Researchers have reported two copper complexes supported by aluminium or gallium metalloligands, featuring two-centre/one-electron σ bonds.1 The unusual complexes were synthesised by reducing the preceding cationic copper(i)⇢metal(iii) species and are the first examples of odd-electron σ bonds for the heavier group 13 elements. 

Linus Pauling first proposed odd-electron σ bonds in 1931.2 Despite their importance to chemical bonding and relevance to radical species in biological systems, examples of compounds with odd-electron bonds remain rare and are typically homonuclear and transiently stable. Only three structurally characterised examples of odd-electron bonds have been reported for the heavy group 13 atoms, and all are homonuclear π radicals.3-6 Heteronuclear examples of odd-electron σ bonds are even rarer, with only one reported example of a two-centre/one-electron bond, Cu(trisphosphinoborane), despite a theoretical study predicting a similar bond between copper and aluminium in 2017.

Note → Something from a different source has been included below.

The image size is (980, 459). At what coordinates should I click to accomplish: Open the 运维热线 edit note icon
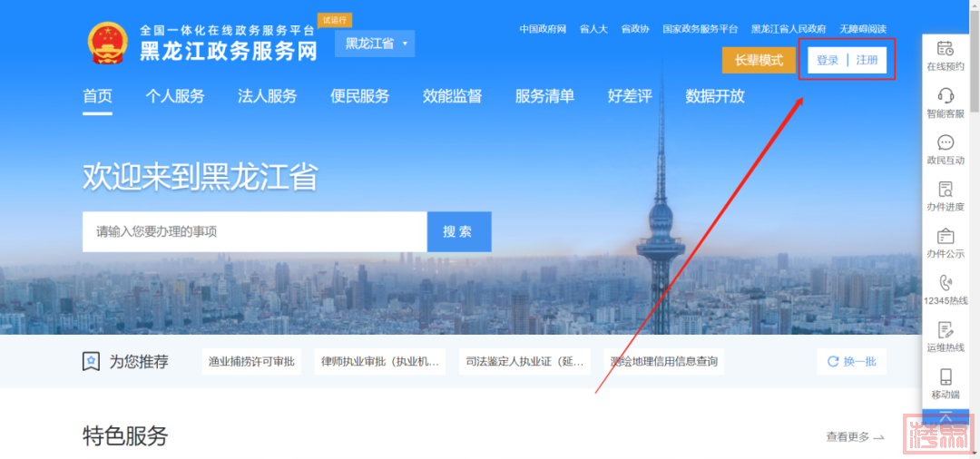[x=945, y=329]
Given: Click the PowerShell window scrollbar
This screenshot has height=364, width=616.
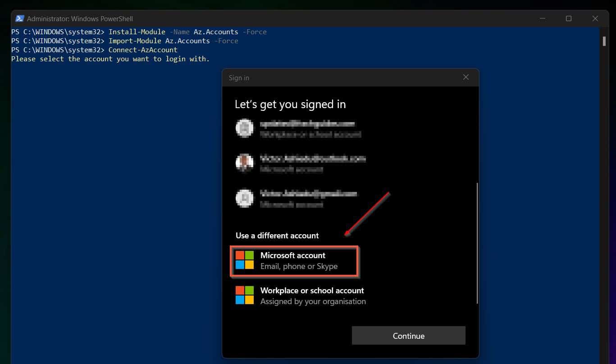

This handful of examples has just been expanded by a team of researchers in the US and Germany, which has synthesised two complexes involving one-electron bonds with aluminium and gallium. To make the compounds, they first synthesised cationic copper–aluminium and copper–gallium complexes, then reduced them with KC8 to form 17-electron neutral radical {Cu–M}11 complexes. 


Source: © Connie Lu/University of Bonn

Experimental and theoretical data corroborate the presence of an odd-electron σ bond between copper and the group 13 centres

The unusual structure and bonding of the neutral radical complexes were investigated using x-ray crystallography, EPR spectroscopy and theoretical calculations. The heavier group 13 elements are less electronegative so result in increased covalent interactions over examples with boron. The team observed short copper–aluminium and copper–gallium bond lengths, and behaviour consistent with the highly covalent nature of singly occupied molecular orbitals that involve both metal centres and ligand donor atoms.